Odyssey
- First edition cover (publ. Ace Books) Cover art by Larry Price
- Author: Jack McDevitt
- Genre: Science fiction
- Set in: 23rd century
- Publisher: Ace Books
- Publication date: November 7, 2006
- ISBN: 0-441-01433-X

= Odyssey (novel) =

2006 novel by Jack McDevitt

Odyssey is a 2006 science fiction novel by American writer Jack McDevitt. It is set in the 23rd century and "explores the immorality of big business and the short-sightedness of the American government in minimizing support for space travel."
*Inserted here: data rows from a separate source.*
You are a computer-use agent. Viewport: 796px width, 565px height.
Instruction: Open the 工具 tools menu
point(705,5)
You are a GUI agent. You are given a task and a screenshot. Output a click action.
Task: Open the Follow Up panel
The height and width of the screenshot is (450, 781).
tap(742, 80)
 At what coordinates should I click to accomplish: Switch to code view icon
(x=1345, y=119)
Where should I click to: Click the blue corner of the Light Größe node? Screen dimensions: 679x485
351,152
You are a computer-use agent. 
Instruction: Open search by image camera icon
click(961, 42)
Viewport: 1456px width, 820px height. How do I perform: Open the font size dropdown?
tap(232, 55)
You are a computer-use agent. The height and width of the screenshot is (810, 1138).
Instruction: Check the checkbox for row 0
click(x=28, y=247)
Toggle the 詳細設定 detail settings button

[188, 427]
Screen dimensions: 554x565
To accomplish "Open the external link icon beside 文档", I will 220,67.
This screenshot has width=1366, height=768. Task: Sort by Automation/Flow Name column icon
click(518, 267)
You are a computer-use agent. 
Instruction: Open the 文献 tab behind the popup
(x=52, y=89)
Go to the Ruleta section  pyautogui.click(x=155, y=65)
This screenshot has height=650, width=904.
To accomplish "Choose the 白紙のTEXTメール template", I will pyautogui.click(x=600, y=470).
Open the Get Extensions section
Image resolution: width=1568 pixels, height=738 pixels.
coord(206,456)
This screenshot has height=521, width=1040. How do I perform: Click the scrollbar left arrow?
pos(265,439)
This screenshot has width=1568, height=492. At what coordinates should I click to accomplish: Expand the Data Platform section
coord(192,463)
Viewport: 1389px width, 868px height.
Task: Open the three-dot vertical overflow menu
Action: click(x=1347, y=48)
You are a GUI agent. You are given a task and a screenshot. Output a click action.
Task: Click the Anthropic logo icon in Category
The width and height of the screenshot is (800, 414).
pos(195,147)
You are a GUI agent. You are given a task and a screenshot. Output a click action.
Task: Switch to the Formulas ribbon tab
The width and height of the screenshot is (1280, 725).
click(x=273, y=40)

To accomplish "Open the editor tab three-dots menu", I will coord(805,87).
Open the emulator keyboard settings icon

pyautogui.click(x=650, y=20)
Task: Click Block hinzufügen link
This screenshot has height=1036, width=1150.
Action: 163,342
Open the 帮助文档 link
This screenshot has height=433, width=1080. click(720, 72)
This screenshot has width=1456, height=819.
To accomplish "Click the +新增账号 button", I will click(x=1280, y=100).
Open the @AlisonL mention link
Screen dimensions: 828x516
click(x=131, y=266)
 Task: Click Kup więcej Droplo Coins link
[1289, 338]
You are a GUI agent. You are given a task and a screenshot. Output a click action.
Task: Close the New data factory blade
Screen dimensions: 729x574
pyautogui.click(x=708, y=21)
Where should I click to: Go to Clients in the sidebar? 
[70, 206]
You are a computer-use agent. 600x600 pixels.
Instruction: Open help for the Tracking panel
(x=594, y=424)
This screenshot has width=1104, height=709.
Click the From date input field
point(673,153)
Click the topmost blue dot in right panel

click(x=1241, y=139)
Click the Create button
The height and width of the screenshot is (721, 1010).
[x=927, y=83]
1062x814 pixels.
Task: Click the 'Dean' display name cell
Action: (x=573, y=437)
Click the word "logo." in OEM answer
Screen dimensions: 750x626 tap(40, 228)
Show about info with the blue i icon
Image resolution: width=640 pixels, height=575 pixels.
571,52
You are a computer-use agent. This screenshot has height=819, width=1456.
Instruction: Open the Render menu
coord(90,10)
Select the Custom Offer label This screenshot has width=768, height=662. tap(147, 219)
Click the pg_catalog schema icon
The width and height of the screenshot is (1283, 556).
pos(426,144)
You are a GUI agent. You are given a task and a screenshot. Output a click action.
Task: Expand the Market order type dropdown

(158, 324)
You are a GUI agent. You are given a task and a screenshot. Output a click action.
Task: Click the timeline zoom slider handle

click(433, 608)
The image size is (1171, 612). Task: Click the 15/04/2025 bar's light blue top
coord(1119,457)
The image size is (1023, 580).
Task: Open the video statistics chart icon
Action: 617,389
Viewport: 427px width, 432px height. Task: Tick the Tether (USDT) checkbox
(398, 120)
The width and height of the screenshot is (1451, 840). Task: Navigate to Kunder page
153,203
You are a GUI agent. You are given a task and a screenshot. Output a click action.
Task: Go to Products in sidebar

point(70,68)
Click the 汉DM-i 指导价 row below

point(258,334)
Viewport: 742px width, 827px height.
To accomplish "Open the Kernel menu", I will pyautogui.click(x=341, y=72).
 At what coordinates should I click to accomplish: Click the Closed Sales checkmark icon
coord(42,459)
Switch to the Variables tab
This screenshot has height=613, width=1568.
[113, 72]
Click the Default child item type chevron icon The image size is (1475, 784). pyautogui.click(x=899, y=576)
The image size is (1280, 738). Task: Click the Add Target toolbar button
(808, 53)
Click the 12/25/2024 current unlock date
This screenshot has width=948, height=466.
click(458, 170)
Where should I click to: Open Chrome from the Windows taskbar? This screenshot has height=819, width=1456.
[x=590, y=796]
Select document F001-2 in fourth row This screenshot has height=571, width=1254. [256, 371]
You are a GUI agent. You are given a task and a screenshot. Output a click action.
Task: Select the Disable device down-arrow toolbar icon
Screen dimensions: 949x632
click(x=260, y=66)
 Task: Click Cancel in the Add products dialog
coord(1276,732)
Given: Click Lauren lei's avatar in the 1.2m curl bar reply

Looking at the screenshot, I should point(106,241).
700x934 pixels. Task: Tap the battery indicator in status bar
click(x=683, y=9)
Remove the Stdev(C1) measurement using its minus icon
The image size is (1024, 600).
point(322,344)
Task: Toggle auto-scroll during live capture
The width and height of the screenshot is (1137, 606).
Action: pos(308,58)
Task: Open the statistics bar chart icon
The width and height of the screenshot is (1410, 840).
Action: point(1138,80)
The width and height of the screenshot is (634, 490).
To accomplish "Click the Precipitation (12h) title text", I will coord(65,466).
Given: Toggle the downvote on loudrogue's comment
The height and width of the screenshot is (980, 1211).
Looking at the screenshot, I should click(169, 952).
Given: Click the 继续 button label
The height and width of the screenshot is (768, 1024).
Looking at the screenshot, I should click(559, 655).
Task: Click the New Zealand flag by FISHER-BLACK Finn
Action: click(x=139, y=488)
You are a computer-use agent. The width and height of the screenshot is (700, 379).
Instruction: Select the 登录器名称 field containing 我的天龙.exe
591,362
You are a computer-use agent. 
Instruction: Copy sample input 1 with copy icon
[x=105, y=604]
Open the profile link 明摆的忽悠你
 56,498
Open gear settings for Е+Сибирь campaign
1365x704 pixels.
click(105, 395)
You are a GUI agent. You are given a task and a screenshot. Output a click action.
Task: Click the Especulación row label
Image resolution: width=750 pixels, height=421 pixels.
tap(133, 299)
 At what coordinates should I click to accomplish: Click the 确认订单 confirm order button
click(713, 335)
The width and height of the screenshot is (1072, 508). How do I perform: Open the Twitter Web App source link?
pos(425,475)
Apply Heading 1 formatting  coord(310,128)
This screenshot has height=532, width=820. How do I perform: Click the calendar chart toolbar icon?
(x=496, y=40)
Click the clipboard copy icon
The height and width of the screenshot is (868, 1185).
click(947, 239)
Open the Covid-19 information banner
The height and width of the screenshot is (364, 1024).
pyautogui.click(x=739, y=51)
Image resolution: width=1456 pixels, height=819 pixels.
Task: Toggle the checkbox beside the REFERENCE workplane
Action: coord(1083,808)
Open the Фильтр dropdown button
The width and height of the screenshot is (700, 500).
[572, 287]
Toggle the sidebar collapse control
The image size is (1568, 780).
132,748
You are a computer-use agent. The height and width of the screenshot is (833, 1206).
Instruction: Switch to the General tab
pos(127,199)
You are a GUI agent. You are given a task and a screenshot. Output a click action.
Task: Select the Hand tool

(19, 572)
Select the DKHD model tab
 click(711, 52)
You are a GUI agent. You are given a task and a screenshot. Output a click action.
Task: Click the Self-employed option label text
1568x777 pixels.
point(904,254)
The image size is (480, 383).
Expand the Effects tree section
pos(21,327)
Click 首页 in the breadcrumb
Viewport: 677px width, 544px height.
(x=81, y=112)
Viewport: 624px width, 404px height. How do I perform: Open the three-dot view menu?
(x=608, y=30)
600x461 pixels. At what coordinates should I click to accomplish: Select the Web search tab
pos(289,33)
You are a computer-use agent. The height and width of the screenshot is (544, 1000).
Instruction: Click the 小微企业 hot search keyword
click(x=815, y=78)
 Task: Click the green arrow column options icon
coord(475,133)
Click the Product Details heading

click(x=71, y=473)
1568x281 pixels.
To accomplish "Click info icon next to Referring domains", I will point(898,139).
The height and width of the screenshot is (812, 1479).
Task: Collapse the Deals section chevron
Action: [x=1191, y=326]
Odyssey was nominated for a 2007 Nebula Award.

==Reception==
Carl Hays reviewing in Booklist said, "McDevitt's energetic character-driver prose serves double duty by exploring Earth's future political climate and forecasting the potential dangers awaiting humanity among the stars". Kirkus Reviews was slightly more critical calling it "a low-key, reasonably surprising and involving tale, although not among McDevitt's best." Jackie Cassada, reviewing for Library Journal, wrote, "the author [...] succeeds in visualizing a believable future of space exploration as well as believable personalities whose lives and loves put a human face on scientific speculation."

In 2007, Odyssey was nominated for both the Nebula and John W. Campbell Memorial Awards.